The most common implementation of the custom primary key generation is to have a table of the next keys where these are retrieved and incremented to perform the insertion, generally through the use of a cursor. Whilst I feel having the generated primary key set to ‘Identity’ is a better implementation, often you have to work within the boundaries of the system presented.
cursors….run away, run away
Having come across this numerous times, I thought that I am not alone in meeting such an issue and I thought I would share my solution to this problem. Firstly for demo purposes I will set up some table variables to be our source and destination tables, I will then show the cursor based implementation, followed by the Row_Number() based solution.
Demo Set Up
The following snippet sets up the demo code for later use (full code listing will appear at the end of the post). Here we set up our bulk source (#teams) and our destination (@Team), we also have the meta table (@Identifiers) which contain the nextkey for each of the tables. (table variables have been used for demo purposes only)

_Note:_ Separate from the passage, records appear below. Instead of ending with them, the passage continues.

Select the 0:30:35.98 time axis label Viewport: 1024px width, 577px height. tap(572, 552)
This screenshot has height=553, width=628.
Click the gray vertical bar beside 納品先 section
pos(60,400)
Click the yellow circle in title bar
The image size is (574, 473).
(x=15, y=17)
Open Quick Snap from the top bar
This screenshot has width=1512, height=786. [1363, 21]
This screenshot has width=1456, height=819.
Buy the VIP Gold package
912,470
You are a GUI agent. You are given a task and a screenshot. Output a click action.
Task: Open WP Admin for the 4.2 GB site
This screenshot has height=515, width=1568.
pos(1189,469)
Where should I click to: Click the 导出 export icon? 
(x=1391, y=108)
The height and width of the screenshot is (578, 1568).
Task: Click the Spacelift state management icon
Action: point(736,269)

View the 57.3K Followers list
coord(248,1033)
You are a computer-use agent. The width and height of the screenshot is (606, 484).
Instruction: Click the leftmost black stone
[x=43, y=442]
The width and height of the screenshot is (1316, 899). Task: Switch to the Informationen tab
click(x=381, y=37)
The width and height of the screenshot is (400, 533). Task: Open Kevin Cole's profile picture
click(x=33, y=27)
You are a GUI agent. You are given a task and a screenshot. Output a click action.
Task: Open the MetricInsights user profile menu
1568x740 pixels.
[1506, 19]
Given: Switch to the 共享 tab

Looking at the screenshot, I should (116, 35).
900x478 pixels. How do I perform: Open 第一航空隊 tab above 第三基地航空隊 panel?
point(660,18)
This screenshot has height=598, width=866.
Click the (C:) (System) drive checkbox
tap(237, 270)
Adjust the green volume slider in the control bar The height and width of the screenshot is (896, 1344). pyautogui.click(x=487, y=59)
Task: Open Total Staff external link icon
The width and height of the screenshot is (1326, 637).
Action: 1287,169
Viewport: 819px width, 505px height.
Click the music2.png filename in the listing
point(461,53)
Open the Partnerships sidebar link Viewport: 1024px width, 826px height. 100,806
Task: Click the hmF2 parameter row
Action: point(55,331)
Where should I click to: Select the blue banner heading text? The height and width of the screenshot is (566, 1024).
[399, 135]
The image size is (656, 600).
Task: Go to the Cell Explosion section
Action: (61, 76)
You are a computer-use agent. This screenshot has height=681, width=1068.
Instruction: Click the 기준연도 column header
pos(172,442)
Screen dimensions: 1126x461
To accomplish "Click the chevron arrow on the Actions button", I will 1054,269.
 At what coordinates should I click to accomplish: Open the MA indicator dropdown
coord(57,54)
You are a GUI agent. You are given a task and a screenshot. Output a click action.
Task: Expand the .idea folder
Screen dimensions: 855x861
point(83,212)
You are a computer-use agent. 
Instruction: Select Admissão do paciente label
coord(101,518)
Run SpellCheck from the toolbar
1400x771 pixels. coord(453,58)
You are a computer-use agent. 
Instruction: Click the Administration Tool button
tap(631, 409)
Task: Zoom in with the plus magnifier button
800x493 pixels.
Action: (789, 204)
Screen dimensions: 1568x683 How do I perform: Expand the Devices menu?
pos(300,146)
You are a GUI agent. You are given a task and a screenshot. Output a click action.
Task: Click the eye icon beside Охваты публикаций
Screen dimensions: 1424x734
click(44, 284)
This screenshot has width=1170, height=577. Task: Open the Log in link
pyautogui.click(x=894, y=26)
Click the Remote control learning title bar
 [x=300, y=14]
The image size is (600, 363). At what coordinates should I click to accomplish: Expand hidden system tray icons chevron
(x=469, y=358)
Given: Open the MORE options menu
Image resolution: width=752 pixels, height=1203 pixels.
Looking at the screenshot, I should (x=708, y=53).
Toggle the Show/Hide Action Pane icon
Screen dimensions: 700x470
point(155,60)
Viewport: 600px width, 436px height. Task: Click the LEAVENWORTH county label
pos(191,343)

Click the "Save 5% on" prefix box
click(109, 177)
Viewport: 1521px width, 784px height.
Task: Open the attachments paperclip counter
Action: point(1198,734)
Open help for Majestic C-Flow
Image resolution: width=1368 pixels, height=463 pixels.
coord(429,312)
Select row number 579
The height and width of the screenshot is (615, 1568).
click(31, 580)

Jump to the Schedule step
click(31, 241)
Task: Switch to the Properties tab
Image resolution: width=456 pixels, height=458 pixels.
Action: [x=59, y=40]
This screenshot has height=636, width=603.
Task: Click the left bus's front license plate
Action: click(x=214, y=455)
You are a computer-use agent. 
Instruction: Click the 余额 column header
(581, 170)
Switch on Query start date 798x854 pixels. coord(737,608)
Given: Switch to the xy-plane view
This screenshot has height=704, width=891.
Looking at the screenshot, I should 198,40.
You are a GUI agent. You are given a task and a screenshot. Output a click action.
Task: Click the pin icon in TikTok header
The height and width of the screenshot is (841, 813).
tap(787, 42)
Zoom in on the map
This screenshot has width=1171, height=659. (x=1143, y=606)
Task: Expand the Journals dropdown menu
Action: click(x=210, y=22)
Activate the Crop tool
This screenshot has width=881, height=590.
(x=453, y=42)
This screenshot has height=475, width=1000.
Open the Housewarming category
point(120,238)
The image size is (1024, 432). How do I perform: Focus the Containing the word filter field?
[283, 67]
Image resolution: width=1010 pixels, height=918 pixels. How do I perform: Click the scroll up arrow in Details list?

--define the tables for the example
declare @tblIdentity table(
tablename varchar(50),
NextIdentityValue int
)
--teamName is surely a suitable primary key,
--but for this example lets
--use the teamID
declare @tblTeam table(
teamID int not null PRIMARY KEY,
teamName varchar(50)
)
--assume we have 33 other teams in @tblTeam
insert into @tblIdentity(tablename, NextIdentityValue)
values ('tblTeams', 34)
--pre load a team into @tblTeam
insert into @tblTeam(teamID, teamName)
values(33, 'Sydney FC')
--Load up a temp table with our 'load file'
select
'Central Coast Mariners' TeamName
into #teams
insert into #teams(TeamName)
values ('Wellington Phoenix'),
('Melbourne Victory'),
('Adelaide United')
1.1 Demo setup
Cursor Implementation
To perform the update using a cursor, we retrieve the next identifier from @tblIdentity, define the cursor and perform the inserts one at a time as we enumerate through the cursor. Finally we update the identifier table with the last value of @nextID and clean up.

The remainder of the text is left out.